“I don’t want my son to grow up thinking it is okay to be late. What does that kinda stuff say to him!?” This is a non-exact quote that a mother involved in a custody dispute told me to justify refusing her ex’s parenting time because he was 45 minutes late for the pickup. Sitting there taking my notes, it took every bit of self-control and professional ethics I had not to say “Yeah, that’s totally why you did it.” I had been appointed Guardian ad Litem of the child, and if I criticize a parent, they will stop being honest with me. Don’t worry. My report and recommendations to the Court were not kind.
What Jane Doe mother did there is an example of what I call “Anger Games.” It is not a term of art, and I am not a psychologist, but let me explain some of the things otherwise sensible people do to express their anger and frustration towards their exes, and in turn absolutely tear up their children from the inside.
- Withholding Time by Using Loopholes in your Parenting Plan
Do not take this first anger game wrong. Separation agreements and parenting plans ought to be followed to the best of your ability and in good faith. If your ex is abusing your leniency, sometimes it’s best to insist that the plan be followed to the letter (talk to your attorney). What I’m talking about here is petty garbage that so many exes pull in an effort to justify withholding time or otherwise not work with their child’s other parent. If she is 35 minutes late for a pickup, ask yourself if it is really in the child’s best interests to not let your kid see their mother. If he decides to send his girlfriend, who your child knows, to pick the child up, is it really worth throwing a fit because the parenting plan says “Father shall provide transportation.”? There is a lot of gray area in this example, but try asking yourself what your real motivation is if you withhold time or attempt to exclude your ex.
- Getting your Child Involved with your Disagreements with their other Parent
“I would love for you to play football Jason, but your mother won’t pay for her half of the fees” is a prime example of this anger game. Here’s another: “Alex, you would be great at gymnastics, but your father thinks it is girly.” This particular game is a Pandora’s Box that is very hard to close. Younger children take statements like this for face value, and though these statements may hurt your ex when the child goes crying to them with your words, you can be certain that your ex is going to throw it back tit for tat. Doing this sort of thing is even worse when the child gets older. When your child sees how their parents manipulate one another, I guarantee the child is going to begin to do so all on their own.

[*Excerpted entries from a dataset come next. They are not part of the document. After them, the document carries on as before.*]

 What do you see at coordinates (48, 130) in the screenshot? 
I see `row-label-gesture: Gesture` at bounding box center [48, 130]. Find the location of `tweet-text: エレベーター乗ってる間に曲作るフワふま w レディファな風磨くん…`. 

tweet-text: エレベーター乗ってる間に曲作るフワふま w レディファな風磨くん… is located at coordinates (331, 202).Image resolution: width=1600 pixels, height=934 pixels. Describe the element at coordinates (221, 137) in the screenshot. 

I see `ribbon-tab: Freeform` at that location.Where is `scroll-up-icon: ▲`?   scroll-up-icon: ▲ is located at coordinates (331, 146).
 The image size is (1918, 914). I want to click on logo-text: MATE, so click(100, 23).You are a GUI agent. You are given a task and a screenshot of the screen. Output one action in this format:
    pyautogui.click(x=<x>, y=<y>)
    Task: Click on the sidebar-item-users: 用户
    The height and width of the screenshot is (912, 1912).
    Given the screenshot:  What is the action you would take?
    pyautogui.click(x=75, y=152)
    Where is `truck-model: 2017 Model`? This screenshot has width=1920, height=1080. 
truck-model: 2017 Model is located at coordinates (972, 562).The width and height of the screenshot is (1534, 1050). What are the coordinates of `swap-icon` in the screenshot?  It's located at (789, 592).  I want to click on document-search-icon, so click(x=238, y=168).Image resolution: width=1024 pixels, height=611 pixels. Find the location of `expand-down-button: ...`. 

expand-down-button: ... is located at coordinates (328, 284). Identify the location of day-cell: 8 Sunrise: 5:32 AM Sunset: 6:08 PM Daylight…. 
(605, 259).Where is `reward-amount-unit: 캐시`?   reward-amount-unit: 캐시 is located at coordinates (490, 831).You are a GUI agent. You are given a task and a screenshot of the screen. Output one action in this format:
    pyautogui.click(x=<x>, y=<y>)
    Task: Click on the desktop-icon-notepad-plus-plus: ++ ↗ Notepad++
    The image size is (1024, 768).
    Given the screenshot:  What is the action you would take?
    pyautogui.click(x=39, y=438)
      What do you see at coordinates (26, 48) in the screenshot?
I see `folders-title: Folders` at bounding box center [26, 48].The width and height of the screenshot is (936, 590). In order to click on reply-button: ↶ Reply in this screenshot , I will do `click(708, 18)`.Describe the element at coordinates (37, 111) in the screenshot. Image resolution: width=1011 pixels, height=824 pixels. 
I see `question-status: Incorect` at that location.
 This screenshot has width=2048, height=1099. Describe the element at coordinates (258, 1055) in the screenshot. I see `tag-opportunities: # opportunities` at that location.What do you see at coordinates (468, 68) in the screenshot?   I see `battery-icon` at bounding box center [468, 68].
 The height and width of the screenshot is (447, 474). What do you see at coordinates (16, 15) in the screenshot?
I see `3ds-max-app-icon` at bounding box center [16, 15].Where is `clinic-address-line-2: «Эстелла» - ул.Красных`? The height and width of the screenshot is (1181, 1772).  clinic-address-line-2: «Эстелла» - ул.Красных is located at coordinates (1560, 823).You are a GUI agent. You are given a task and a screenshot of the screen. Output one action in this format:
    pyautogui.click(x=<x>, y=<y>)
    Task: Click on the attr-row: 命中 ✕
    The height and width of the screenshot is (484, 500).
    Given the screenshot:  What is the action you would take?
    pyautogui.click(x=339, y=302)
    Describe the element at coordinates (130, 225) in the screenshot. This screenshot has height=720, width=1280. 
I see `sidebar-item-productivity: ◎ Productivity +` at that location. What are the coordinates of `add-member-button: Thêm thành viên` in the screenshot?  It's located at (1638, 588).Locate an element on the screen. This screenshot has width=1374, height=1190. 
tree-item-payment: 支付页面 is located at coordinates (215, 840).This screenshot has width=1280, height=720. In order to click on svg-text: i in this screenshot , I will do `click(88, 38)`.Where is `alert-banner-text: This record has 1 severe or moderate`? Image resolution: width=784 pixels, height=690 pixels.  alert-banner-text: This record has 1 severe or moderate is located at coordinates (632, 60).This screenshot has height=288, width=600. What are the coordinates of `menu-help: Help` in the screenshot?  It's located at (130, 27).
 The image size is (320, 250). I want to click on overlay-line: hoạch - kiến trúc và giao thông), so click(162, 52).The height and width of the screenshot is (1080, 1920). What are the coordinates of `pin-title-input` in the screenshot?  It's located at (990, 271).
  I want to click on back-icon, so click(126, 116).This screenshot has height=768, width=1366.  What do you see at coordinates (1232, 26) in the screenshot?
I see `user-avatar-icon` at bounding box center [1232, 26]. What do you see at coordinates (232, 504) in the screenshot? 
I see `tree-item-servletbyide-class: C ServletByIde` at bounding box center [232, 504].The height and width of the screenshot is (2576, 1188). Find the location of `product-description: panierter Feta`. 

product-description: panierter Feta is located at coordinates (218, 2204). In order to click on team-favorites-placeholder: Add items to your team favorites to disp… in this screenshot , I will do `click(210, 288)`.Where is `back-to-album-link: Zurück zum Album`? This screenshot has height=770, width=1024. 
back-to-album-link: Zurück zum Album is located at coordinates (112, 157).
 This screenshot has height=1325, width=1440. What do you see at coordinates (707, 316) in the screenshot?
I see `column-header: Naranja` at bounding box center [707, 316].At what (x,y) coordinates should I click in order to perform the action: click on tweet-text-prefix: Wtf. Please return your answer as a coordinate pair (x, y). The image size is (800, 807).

- Disparaging your Ex, Something they did, or Someone they care about
This is what I tell parents involved in private custody actions when I am appointed GAL. When you have a child with someone, you lose the moral right to disparage that person in front of your child. This extends to things your ex does/is involved in, and the people they choose to be around (most notably new significant others). I’m not saying you shouldn’t ever talk negatively about your ex. If you’re alone, with other members of the family, etc. go nuts. They even have these things called bars with fantastic outlets called bartenders that listen, counsel, and at the same time serve you adult beverages. The point is never in front of or in the earshot of your child.
Why this is such a big deal
I am borrowing this sentiment from a magistrate that sits in Southwest Ohio. You and your ex are part of your child. Think about your own parents. They are part of you, and that is why when anyone (other than you or maybe your siblings) talks poorly of them, it hurts you and makes you angry. It is the same way with your children. When you fight with, disparage, and play mean-spirited anger games with their other parent, you are doing it to your child also. You are playing anger games with the part of your child that holds that other parent so close. Children are not stupid. If dad or mom is constantly showing up late, not going to extra-curricular activities, or managing their lives poorly, the child is going to catch on and form their own opinions. There is no need to sow those opinions yourself when you are angry. Doing so will only undermine your own parenting efforts.